### PASSAGE SHOWN
-- -- --

Question 1177711
Let's solve this problem step-by-step.

**1. Define Random Variables**

* **X:** The outcome of the first roll (X can be 1, 2, 3, 4, 5, or 6).
* **Y:** The number of wins (getting a "3") in the subsequent rolls.

**2. Probability of Winning on a Single Roll**

* The probability of rolling a "3" on any single roll is 1/6.

**3. Conditional Expectation**

We need to find the expected number of wins given the outcome of the first roll.

* If X = 1, we roll the die once more. The expected number of wins is 1 * (1/6) = 1/6.
* If X = 2, we roll the die twice more. The expected number of wins is 2 * (1/6) = 2/6.
* If X = 3, we roll the die three more times. The expected number of wins is 3 * (1/6) = 3/6.
* If X = 4, we roll the die four more times. The expected number of wins is 4 * (1/6) = 4/6.
* If X = 5, we roll the die five more times. The expected number of wins is 5 * (1/6) = 5/6.

-- -- --

### GIVEN DATA
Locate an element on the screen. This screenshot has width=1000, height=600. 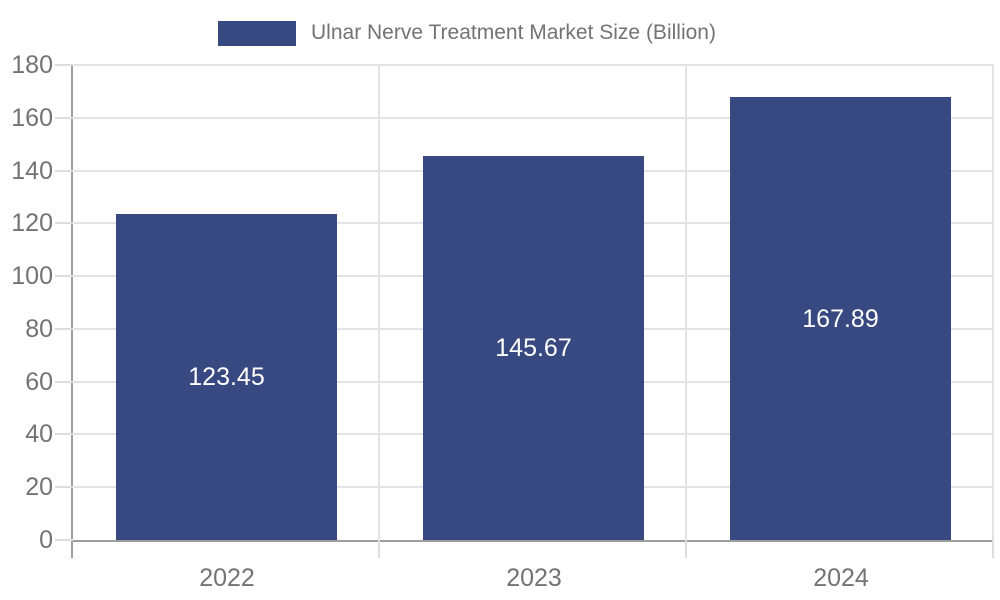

-- -- --

### INSTRUCTION A
List the numbered section headings in the dice-probability solution.
### INSTRUCTION B
Reproduce verbatim the portion of the dice-probability solution from "Question 1177711" up to and including "roll is 1/6.".

### WRITTEN RESPONSE A
1. Define Random Variables
2. Probability of Winning on a Single Roll
3. Conditional Expectation

### WRITTEN RESPONSE B
Question 1177711
Let's solve this problem step-by-step.

**1. Define Random Variables**

* **X:** The outcome of the first roll (X can be 1, 2, 3, 4, 5, or 6).
* **Y:** The number of wins (getting a "3") in the subsequent rolls.

**2. Probability of Winning on a Single Roll**

* The probability of rolling a "3" on any single roll is 1/6.